The Art Career aims to demystify some of the many shrouded aspects of the art industry. “The art world is bananas,” explains McElwreath. “You have to follow the rules and break them at the same time…I founded The Art Career to create a gentler experience for artists and art professionals who want to participate in this contradictory industry which is simultaneously exclusive and very welcoming.” 

The episodes released thus far have been accessible even to art novices, yet weave in academic and historical references and esoteric anecdotes that listeners can research if desired. Informative and well-researched, each episode is entertaining without fail. The podcast includes conversations with a range of professionals, providing a useful overview of the many facets of the industry. Guests and topics covered include Dana Prussian, Senior Vice President of Art Services at Bank of America who explains her job managing billions of dollars worth of art and the growth of art as an asset in large, private banks; painter Deja Patterson discussing her exploration of societal discrimination and issues of race, body image, sexuality; and actor and gallerist Leo Fitzpatrick who shares a candid overview of the art industry in general.
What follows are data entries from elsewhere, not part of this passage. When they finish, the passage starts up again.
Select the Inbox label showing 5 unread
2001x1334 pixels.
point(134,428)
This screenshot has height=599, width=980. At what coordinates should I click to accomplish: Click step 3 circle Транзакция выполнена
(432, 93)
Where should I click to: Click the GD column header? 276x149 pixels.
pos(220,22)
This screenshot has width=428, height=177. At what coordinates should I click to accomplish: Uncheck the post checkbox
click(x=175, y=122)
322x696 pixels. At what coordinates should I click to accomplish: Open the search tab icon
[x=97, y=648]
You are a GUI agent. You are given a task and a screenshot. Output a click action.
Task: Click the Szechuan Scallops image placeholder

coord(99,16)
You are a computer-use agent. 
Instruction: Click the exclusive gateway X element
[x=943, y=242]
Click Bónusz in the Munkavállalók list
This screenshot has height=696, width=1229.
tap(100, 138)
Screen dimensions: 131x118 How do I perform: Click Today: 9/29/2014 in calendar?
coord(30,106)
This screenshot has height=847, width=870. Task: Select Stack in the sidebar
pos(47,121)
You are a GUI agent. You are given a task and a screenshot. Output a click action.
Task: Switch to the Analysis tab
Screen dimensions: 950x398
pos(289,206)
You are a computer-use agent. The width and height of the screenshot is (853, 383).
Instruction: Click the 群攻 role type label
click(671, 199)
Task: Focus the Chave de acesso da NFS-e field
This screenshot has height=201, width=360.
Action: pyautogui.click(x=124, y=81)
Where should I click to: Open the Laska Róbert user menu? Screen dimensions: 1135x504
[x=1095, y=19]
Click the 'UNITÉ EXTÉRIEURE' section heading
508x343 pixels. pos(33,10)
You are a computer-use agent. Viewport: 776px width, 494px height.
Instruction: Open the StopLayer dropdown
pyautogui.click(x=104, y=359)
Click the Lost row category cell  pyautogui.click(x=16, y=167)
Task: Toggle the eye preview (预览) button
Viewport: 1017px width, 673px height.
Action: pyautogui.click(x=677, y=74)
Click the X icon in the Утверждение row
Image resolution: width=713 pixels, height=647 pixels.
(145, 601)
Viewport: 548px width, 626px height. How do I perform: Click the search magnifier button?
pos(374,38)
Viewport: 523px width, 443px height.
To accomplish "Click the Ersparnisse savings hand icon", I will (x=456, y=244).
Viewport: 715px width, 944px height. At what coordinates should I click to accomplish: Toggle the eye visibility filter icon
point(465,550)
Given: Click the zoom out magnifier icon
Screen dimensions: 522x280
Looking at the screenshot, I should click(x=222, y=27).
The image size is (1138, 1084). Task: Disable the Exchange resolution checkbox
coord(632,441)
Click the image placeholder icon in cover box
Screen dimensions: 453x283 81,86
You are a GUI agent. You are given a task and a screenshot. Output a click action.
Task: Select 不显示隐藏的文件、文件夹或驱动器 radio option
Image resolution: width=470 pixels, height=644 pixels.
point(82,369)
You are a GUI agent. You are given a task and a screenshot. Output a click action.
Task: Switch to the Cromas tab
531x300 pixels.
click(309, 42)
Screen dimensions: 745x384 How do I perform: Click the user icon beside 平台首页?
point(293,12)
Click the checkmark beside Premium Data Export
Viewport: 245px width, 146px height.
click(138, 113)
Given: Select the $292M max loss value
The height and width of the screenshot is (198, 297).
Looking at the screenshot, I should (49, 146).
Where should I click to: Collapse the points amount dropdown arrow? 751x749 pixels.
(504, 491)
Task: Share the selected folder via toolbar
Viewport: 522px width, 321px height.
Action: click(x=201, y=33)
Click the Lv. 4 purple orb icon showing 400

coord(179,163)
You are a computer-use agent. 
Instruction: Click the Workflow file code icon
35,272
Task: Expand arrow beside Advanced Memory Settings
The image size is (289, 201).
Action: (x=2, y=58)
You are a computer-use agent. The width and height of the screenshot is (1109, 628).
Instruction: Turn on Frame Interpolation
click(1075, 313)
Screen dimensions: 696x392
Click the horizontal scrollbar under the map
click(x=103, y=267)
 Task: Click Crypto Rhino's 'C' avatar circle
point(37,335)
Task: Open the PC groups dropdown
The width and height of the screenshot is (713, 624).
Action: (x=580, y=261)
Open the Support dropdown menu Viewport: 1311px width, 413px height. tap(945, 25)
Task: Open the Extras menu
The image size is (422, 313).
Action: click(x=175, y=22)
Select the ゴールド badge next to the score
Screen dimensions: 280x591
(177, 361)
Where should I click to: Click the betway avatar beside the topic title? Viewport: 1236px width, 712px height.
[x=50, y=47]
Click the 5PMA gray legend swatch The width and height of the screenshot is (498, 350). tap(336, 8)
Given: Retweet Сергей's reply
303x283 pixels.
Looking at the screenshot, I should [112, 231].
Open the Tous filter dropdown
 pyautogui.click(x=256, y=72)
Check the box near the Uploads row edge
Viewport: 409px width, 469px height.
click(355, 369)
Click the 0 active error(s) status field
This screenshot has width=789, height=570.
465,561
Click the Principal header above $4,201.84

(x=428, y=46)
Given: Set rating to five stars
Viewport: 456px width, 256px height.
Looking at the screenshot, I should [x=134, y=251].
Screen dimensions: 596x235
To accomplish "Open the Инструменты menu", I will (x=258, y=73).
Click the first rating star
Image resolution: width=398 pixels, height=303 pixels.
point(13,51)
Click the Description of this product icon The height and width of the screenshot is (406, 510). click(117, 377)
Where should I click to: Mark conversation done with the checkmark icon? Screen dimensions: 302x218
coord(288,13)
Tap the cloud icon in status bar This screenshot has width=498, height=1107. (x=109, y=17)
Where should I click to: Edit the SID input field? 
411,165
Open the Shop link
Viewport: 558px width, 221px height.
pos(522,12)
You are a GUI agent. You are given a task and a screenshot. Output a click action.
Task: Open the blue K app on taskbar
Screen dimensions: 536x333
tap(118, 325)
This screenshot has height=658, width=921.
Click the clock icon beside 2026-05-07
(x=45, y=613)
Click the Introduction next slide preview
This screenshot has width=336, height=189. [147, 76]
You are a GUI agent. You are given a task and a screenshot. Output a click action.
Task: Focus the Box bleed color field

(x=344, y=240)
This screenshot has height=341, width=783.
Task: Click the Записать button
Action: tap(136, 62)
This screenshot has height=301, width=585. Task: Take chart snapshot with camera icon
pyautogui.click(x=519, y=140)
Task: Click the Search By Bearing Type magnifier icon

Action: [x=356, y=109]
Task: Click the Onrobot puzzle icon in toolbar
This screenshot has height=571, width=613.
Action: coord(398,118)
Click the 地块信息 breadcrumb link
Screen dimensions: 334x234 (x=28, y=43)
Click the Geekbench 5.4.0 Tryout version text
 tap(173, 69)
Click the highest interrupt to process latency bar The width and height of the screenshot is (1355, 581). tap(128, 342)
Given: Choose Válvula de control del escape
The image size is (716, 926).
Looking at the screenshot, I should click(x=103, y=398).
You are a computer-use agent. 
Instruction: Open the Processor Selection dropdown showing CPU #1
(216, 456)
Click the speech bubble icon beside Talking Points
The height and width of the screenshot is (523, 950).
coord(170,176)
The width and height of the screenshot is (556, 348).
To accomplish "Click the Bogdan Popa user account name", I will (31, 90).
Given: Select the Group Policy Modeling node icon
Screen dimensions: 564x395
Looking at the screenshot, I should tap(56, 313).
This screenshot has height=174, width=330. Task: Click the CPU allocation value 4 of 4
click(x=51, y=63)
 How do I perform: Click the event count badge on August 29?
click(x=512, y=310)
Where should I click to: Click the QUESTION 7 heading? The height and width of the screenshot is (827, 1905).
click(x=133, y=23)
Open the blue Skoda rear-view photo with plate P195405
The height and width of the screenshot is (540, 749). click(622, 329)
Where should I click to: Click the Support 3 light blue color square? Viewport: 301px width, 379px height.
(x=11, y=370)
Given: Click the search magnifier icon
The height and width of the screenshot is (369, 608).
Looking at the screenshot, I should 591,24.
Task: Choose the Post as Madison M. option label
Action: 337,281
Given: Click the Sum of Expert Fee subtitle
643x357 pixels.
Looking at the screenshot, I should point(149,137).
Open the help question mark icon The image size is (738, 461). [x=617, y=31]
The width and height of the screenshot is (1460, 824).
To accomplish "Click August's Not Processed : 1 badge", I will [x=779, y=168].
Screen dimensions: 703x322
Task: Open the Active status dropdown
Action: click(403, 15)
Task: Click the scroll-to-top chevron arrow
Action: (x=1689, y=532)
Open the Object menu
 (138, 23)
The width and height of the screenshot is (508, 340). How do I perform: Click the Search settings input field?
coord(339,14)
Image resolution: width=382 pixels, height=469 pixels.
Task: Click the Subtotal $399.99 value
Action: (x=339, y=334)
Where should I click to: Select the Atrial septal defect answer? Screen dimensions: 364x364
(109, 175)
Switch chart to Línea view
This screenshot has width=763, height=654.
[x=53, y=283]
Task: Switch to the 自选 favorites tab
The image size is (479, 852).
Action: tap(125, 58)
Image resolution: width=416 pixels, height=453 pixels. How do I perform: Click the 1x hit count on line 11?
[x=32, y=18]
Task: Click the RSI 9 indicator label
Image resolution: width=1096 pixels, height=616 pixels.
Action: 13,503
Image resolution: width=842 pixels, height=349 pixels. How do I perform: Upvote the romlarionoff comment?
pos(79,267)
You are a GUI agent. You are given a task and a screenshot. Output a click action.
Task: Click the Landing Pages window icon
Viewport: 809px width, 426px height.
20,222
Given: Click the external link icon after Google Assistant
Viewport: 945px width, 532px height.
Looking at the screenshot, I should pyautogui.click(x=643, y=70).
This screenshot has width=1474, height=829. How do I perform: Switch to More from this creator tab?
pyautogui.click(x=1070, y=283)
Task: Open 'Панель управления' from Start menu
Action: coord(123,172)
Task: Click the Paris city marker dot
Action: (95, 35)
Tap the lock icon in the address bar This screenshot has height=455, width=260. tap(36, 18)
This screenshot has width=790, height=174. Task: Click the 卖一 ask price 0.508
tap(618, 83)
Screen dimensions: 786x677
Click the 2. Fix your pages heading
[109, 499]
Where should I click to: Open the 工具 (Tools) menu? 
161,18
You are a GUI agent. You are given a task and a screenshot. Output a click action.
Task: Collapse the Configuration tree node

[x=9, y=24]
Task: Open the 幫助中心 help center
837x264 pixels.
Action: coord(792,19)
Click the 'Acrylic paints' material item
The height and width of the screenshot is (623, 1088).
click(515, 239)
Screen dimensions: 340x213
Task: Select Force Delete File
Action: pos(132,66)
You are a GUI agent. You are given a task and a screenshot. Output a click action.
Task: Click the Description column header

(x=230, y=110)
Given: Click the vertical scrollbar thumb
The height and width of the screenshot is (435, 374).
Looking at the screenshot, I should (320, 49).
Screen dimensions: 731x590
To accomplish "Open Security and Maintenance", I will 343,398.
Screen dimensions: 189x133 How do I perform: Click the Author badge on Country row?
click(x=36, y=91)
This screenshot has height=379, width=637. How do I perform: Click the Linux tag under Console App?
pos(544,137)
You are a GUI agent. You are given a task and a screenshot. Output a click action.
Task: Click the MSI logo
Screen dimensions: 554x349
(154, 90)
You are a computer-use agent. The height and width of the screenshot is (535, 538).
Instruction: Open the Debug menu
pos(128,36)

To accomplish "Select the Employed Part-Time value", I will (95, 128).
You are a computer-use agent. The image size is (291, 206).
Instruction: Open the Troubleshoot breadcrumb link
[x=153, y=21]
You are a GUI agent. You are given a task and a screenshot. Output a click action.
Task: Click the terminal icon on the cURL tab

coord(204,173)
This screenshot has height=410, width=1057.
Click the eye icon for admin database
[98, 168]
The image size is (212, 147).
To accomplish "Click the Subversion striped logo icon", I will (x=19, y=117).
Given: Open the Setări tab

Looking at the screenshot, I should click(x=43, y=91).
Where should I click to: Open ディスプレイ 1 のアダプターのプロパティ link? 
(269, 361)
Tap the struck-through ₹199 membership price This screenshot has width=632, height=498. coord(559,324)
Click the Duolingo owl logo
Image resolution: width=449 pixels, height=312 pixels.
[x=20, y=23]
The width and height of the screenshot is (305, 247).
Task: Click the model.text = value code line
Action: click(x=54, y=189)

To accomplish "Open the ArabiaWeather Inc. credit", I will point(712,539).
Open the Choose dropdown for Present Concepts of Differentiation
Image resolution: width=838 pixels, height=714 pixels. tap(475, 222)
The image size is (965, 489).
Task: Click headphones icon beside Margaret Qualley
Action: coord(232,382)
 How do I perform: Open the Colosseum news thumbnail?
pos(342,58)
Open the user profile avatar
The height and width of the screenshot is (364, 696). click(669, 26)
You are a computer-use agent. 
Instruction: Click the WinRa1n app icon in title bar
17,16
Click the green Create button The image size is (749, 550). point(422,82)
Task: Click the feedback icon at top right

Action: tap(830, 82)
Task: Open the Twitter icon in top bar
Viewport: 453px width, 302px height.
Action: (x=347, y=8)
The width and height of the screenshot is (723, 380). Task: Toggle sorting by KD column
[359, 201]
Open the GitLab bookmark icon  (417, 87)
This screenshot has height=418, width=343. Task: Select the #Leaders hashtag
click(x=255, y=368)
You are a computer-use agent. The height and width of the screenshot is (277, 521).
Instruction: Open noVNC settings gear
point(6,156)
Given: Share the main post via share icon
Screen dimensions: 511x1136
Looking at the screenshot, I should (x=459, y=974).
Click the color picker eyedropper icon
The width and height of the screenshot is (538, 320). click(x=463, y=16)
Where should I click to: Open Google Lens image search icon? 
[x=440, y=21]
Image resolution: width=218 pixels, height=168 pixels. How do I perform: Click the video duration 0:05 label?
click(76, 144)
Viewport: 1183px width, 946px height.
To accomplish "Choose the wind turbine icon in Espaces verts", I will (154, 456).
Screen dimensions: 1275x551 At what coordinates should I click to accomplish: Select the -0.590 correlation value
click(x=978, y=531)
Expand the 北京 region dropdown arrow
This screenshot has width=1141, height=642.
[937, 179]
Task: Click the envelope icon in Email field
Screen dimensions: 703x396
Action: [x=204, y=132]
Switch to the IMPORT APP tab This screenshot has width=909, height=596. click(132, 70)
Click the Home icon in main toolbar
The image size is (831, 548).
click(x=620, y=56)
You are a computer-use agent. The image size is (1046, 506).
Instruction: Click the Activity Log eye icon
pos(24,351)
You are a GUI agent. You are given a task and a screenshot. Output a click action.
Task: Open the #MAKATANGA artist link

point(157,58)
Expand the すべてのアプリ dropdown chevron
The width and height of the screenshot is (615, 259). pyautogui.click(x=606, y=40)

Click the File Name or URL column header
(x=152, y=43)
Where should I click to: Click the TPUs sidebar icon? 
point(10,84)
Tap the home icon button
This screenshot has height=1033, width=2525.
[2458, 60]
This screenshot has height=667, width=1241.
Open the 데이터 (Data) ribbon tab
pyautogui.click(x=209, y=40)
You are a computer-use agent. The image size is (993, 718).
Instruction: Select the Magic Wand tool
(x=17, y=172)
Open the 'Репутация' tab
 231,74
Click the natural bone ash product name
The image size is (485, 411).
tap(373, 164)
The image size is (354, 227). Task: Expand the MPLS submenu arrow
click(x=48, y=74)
“We were careful to not just approach icons of our generation but to also invite emerging artists and art professionals. TAC reaches both ends of the spectrum to adequately represent our ecosystem. We make the art world more approachable for everyone,” says McElwreath.

Emily McElwreath with Marilyn Minter in her studio. Photographed by Morgan Everhart. Courtesy of The Art Career.

A highlight of the season is the inaugural episode with artist and activist Marilyn Minter. For listeners unfamiliar with Minter, McElwreath provides a useful, visual description of her work and an overview of her career. The two dive deep into topics ranging from the marginalization of women throughout art history to the importance of creating a supportive community of artists.

“I always say that being an artist is too competitive…My theory is, let’s just work as a team, girls,” Minter says to McElwreath, adding that her first inclination as a young artist was to reject other artists–male and female–whose work she was jealous of in order to make more space for herself. She realized that wasn’t the way to build a community. “I did the opposite action…I went over to the girls and the boys I was jealous of and said ‘God, your work is so good, I’m such a fan’…once you say those words, the poison drains and then you actually mean it and you become colleagues.”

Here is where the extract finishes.